Out of a total of 40 individuals (26.7%) who had PTSD among the victims of RTA, 35 individuals who represented 23.3% prevalence of PTSD were gainfully employed prior to the accidents, while 5 individuals who represented 3.3% prevalence of PTSD were unemployed. The difference was statistically significant with those who were employed more likely to experience PTSD compared to those who were unemployed (X2 = 20.09, df = 1, p = 0.000). Gainfully employed prior to the RTAs was defined by the individual concerned having a source of income and independent; either being self employed, employed by the government or private establishments. The two control groups could not be comparatively compared on this demographic variable because individuals in the two control groups were staffs of two government hospitals in Enugu metropolis, south-eastern Nigeria (FNHE and NOHE). See Table 1.

Other socio-demographic variables

Other socio-demographic variables such as age, marital status and level of education did not show significant influence on the prevalence of PTSD among the victims of RTA and the two control groups.

Discussion

The findings of this study revealed that injured road traffic accident victims had higher prevalence of PTSD compared to the two control groups who did not experience RTA.

Problem to solve> Continue the discussion of PTSD among road traffic accident victims from its last sentence.

Listed entries>
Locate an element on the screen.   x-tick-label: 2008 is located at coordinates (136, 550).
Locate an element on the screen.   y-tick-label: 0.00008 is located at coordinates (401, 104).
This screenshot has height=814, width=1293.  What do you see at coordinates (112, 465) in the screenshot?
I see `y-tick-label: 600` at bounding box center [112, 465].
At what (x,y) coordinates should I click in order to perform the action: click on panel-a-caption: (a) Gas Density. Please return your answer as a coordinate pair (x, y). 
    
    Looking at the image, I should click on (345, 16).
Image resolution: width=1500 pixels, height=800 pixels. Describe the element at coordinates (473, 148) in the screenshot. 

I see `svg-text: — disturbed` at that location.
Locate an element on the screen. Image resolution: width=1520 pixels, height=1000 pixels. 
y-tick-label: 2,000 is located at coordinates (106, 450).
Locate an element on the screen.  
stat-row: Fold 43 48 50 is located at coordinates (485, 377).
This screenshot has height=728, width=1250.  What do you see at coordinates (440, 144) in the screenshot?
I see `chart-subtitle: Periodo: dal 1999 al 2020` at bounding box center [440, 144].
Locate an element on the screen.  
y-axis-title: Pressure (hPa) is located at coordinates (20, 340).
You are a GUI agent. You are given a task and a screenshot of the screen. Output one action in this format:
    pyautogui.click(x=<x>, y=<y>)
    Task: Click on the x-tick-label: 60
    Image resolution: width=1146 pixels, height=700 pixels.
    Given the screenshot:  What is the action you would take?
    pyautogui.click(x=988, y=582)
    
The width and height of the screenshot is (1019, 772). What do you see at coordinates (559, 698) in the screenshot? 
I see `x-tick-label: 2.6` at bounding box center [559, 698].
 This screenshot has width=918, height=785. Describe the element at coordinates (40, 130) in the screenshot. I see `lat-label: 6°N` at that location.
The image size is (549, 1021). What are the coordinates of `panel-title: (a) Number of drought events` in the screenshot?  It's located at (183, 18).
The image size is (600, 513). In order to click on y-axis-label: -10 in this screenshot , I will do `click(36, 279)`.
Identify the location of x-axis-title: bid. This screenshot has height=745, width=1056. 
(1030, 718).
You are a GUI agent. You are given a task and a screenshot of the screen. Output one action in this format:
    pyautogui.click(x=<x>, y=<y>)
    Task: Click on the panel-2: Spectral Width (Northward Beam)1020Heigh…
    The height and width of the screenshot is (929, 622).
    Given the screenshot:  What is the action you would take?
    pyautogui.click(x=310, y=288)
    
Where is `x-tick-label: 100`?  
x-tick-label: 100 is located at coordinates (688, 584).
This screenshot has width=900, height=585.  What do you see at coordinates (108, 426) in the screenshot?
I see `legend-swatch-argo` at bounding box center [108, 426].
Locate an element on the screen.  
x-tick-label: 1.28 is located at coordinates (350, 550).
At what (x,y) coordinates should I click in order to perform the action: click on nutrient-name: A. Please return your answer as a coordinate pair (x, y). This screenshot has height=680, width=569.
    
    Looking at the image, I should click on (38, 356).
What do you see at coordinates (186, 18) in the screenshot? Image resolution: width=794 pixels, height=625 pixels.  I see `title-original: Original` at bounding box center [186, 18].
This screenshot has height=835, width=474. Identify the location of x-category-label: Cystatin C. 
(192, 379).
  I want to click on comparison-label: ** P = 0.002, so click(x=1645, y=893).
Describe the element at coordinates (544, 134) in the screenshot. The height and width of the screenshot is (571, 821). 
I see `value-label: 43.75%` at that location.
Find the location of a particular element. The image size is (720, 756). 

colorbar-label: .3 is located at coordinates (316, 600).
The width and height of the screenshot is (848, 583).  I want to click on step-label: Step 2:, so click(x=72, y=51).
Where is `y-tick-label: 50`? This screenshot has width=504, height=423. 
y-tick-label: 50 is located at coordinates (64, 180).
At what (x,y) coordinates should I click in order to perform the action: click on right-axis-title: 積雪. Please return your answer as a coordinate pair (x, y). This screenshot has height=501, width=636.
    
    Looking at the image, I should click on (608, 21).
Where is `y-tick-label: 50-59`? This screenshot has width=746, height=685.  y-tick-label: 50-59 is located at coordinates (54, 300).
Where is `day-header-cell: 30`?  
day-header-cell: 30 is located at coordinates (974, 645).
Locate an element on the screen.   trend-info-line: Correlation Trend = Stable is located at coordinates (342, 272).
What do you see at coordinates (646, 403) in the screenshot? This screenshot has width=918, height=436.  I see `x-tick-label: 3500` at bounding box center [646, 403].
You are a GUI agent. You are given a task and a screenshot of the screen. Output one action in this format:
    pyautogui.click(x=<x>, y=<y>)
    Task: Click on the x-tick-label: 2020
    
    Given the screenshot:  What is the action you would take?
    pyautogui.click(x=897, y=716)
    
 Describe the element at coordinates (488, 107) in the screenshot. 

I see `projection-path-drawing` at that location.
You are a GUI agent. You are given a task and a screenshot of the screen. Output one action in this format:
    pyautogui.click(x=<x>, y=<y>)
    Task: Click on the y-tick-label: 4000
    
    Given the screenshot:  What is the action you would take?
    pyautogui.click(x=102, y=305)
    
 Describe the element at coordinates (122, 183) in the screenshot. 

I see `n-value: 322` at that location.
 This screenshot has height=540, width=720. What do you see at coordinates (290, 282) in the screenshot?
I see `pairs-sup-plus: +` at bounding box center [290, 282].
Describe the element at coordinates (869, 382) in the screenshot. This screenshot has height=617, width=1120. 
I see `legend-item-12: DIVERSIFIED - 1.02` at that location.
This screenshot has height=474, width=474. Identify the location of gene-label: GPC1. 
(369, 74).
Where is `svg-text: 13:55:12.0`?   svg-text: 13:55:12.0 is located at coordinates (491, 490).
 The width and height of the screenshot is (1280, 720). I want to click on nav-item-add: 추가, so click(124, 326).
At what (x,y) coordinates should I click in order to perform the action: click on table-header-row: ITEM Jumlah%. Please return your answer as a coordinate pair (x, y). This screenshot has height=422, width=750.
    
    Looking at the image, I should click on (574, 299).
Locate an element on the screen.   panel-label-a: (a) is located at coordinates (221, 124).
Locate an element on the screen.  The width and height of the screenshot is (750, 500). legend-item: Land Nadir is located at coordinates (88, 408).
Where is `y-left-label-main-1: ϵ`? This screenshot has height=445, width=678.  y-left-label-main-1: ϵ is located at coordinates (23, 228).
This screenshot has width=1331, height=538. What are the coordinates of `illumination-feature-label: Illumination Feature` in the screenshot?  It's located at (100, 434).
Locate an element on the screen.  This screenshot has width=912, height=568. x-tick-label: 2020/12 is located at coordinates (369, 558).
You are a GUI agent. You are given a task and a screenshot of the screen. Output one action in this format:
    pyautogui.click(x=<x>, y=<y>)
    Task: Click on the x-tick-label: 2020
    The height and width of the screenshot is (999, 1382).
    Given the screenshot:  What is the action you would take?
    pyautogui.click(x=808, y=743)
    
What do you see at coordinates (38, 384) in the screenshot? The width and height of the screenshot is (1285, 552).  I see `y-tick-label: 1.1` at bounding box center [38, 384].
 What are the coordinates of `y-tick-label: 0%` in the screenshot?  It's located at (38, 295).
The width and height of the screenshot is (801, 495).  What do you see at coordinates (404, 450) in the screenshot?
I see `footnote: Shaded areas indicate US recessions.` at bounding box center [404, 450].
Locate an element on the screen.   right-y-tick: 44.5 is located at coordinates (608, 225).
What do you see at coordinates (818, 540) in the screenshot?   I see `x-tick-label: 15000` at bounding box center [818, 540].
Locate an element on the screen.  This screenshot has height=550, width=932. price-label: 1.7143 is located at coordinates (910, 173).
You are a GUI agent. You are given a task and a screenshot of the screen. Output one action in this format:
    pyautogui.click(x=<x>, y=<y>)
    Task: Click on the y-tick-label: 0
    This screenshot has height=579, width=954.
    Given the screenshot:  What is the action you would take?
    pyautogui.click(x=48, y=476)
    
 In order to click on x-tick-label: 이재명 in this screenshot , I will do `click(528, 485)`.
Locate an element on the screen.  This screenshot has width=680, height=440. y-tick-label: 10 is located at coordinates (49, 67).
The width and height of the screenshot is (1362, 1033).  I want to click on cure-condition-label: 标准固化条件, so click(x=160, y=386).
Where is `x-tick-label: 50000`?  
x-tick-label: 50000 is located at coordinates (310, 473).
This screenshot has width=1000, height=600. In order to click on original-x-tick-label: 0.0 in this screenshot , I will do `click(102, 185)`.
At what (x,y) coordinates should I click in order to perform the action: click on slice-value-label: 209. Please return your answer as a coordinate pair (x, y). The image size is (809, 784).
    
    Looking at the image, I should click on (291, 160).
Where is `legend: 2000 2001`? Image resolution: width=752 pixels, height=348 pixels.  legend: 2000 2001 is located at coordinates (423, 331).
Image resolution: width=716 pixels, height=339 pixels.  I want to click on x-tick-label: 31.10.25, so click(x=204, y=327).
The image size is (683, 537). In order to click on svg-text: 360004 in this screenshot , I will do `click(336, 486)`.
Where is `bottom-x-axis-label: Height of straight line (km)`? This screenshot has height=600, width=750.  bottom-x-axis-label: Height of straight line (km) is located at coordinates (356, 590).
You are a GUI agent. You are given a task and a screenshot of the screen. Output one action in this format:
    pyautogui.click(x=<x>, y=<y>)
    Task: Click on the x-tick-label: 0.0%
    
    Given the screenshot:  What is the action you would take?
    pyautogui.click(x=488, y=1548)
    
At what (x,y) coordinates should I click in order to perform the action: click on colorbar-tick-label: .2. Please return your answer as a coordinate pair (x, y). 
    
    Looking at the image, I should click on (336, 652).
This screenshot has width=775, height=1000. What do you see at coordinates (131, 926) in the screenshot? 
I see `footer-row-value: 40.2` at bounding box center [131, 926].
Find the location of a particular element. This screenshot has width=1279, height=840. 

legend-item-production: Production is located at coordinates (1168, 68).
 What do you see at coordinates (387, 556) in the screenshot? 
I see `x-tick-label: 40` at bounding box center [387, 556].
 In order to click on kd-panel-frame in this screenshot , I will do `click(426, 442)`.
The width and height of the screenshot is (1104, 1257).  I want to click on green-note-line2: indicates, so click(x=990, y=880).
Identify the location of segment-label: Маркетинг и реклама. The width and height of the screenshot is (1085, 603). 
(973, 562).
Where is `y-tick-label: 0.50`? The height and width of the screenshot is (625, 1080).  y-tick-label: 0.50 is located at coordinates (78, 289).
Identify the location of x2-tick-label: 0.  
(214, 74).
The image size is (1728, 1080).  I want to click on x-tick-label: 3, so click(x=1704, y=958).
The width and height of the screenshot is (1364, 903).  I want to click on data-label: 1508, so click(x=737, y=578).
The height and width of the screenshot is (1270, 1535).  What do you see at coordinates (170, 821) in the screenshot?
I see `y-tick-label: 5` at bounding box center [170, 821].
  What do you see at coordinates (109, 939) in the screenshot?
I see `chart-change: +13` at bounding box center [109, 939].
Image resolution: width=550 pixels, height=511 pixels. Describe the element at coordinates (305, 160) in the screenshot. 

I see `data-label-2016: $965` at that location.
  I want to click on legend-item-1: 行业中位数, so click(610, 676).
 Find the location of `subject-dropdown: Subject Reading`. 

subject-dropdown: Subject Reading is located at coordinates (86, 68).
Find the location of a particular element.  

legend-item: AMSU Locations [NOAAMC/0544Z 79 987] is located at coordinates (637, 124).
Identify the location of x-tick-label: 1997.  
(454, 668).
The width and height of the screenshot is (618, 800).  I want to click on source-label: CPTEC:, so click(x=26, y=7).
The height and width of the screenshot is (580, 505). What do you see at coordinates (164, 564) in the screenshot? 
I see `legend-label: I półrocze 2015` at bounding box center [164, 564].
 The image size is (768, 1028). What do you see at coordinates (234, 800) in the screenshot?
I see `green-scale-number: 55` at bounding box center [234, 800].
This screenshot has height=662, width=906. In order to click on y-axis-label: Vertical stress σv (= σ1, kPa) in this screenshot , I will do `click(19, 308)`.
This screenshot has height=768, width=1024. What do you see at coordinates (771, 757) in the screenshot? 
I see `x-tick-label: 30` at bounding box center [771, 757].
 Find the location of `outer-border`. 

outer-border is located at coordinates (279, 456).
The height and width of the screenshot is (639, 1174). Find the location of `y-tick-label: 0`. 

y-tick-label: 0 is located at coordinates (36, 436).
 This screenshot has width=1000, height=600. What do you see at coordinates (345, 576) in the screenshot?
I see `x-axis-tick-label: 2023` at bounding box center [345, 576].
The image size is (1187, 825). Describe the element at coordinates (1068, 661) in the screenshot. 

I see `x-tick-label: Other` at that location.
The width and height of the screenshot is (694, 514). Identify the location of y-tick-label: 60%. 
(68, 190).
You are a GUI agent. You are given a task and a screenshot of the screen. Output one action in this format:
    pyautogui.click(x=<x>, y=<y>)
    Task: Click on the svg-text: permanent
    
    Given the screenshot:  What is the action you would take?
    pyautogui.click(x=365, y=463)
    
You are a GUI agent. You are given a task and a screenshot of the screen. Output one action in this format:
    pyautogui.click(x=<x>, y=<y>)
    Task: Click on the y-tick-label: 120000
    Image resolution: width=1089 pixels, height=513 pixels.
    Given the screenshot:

Response>
Female victims of road traffic accidents experienced PTSD more than the male victims of road traffic accidents. Those who were employed among the victims of road traffic accidents experienced PTSD more than those who were not employed. In the first control group from the general population, females experienced PTSD more than the males. In the second control group from the general population, females also experienced PTSD more than the males.

The prevalence of PTSD among the victims of RTAs in this study was found to be 26.7%. This compares with that of some previous study carried out in orthopedic hospitals [11, 12]. The findings also agreed with that of Shalev et al [13] who reported a PTSD prevalence of about thirty percent at one month, about seventeen percent at four months among trauma victims.

In the first control group, there was 8.0% prevalence of PTSD while in the second control group it was 8.7%. These findings are consistent with previous reports of PTSD prevalence among United States of America general population in which Breslau et al [14] and Kessler et al [15] reported a PTSD prevalence of eight to nine percent.

Among the victims of RTA and the control groups, there was consistent finding of females experiencing PTSD more than the males. This agreed with previous studies by Breslau et al [14] and Resnick et al [16]. It had been reported that men and women have different ways of responding to danger and expressing distress [17]. During traumatic events, females use dissociative defense mechanism more than males [18]. Females and males also have different self-schemas and world-schemas following exposure to similar traumatic events [19]. The findings that women have more negative self-schemas and world-schemas may be consistent with the increased diagnosis of PTSD in the women [20].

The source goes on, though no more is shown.